Suddenly delving into the dark abyss of child abuse after Henry witnesses his crush and girl next door Christina (Maddie Ziegler) being abused at the hands of her stepfather Glenn (Dean Norris), he makes it his responsibility to step in to get help only to be met with hurdles to high to overcome. Documenting the last possible scenario that might work in his little red book, his last wishes are for his own mother to carry out the killing of Glenn with his meticulously laid out plans which she trusts without ever questioning the plan.
It’s hard to feel anything for a film which has no idea what it wants to be, one minute we’re expected to be emotionally bereft, the next angry and thrilled but all is left is a deep cavern of nothingness induced by such a poorly written script that even the actors, especially Naomi Watts, have a penchant for overacting enough to produce ham for a sandwich. Another unconvincing factor is seen from the fact, even though a waitress, they have accumulated hundreds of thousands of dollars in their bank account from the boy geniuses dabbling in, what can only assume, are the stock markets and bonds. Paired with an uncomfortable and awkward relationship between Susan’s best friend (Sarah Silverman) and Henry and the anticlimactic ending which regurgitates a saccharine conclusion is nothing but astonishing.

§ **Tasks to complete**:
a) Rewrite the entries below with "location" replaced by "position" and everything else unchanged, starting at the line that has "The width and height of the screenshot is (1456, 819)." and stopping after the line that has "(1020, 216).". Leave the pictures out of your answer.
b) Continue the film review from the point where it stops.

[Entries drawn from a dataset]

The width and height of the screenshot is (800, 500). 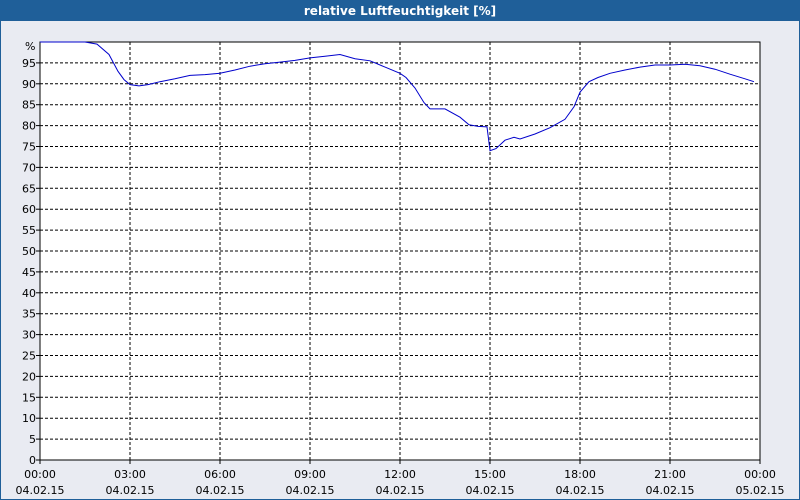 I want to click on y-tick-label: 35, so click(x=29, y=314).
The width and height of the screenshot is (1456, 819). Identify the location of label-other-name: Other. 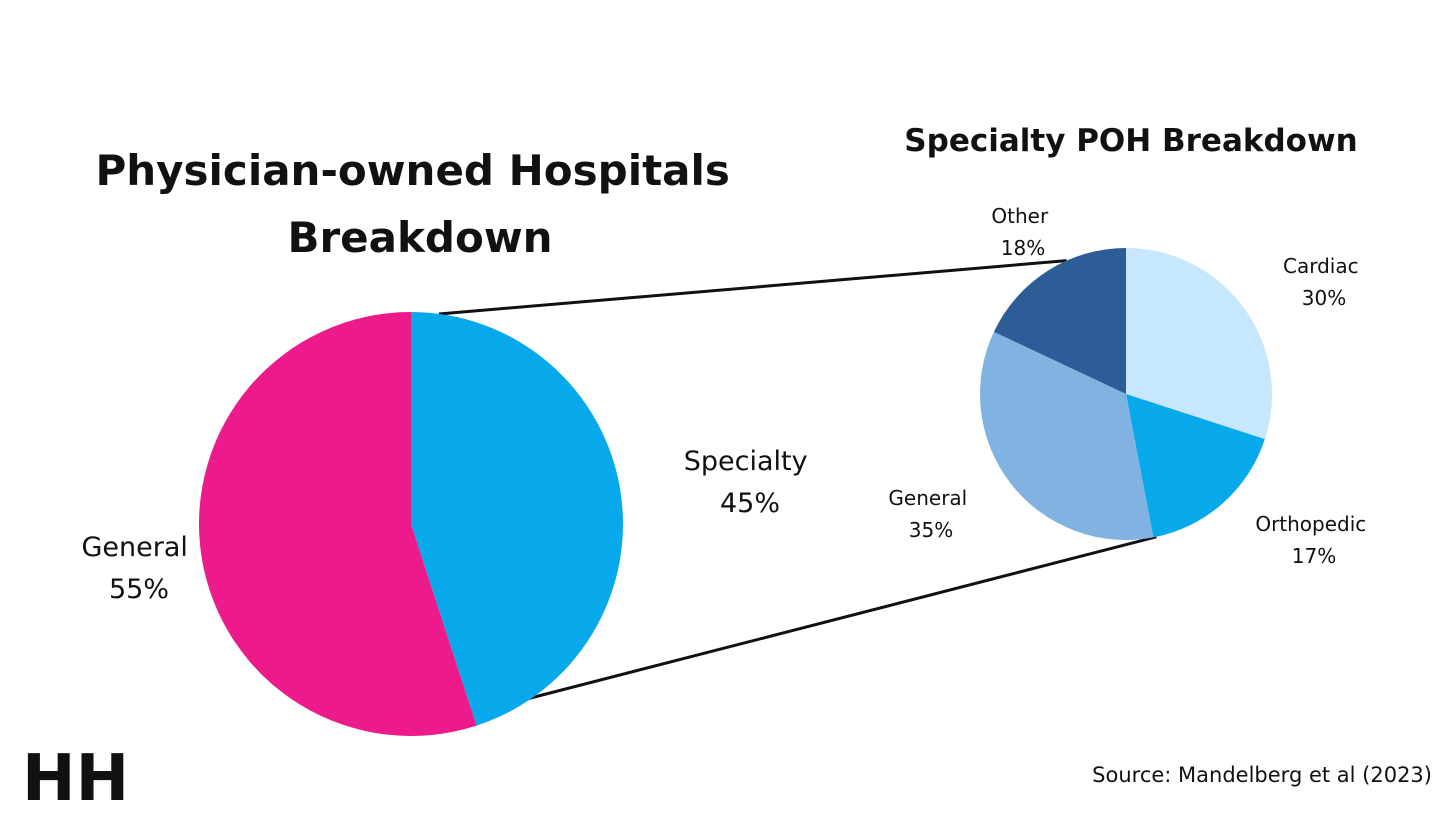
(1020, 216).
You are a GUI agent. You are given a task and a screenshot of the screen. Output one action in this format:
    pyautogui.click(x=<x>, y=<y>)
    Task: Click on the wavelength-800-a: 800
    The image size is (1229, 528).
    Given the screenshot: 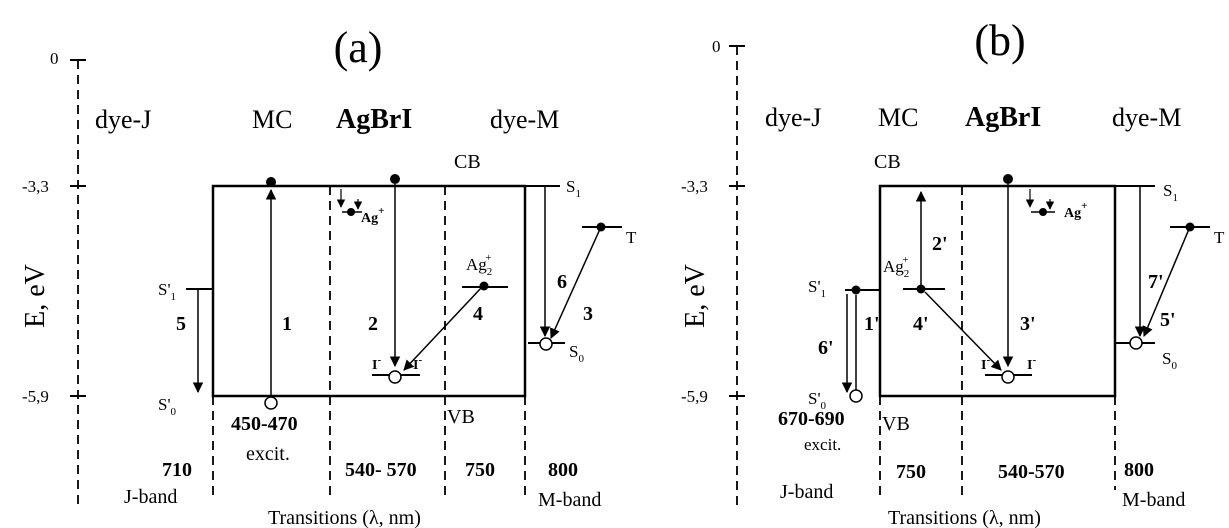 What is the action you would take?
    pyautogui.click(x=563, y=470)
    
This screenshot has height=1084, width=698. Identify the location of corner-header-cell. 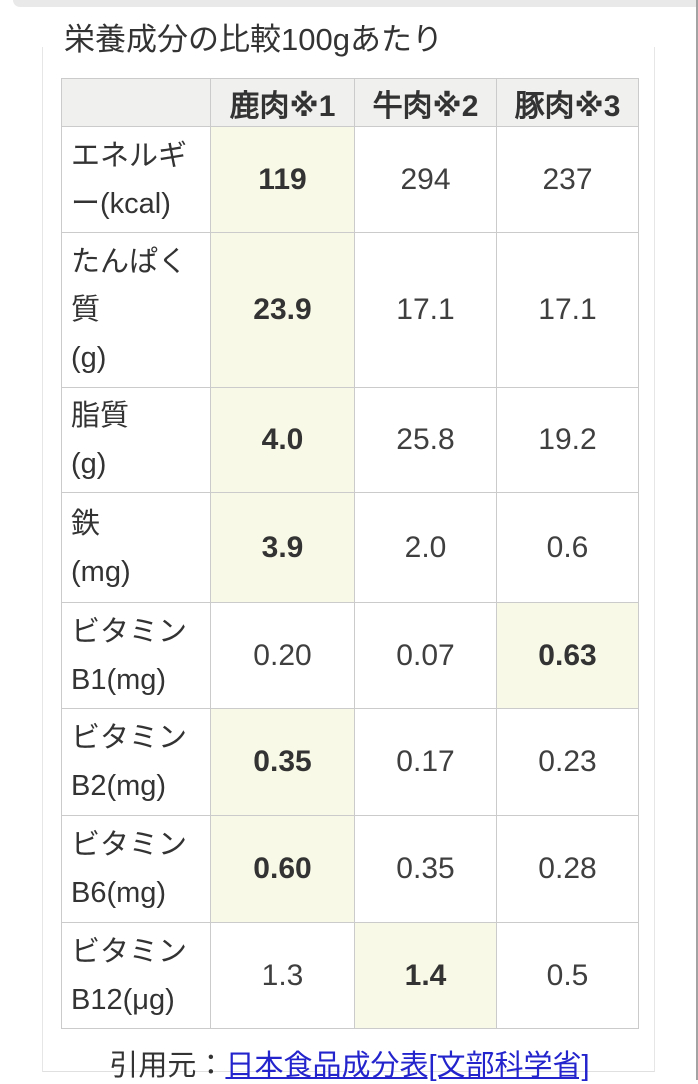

§ **Responses for each task**:
a)
The width and height of the screenshot is (1456, 819). Identify the position of label-other-name: Other. 
(1020, 216).

b)
There is no style over substance or substance over style just an idea to merge a number of genres which just doesn’t work due to its less than intelligent script result in a muddle of a picture. Fellow critics and fans alike are, rightly so, extremely scared to witness what Trevorrow will bring to the next Star Wars saga at the end of the year.
The Book of Henry is in cinemas June 23.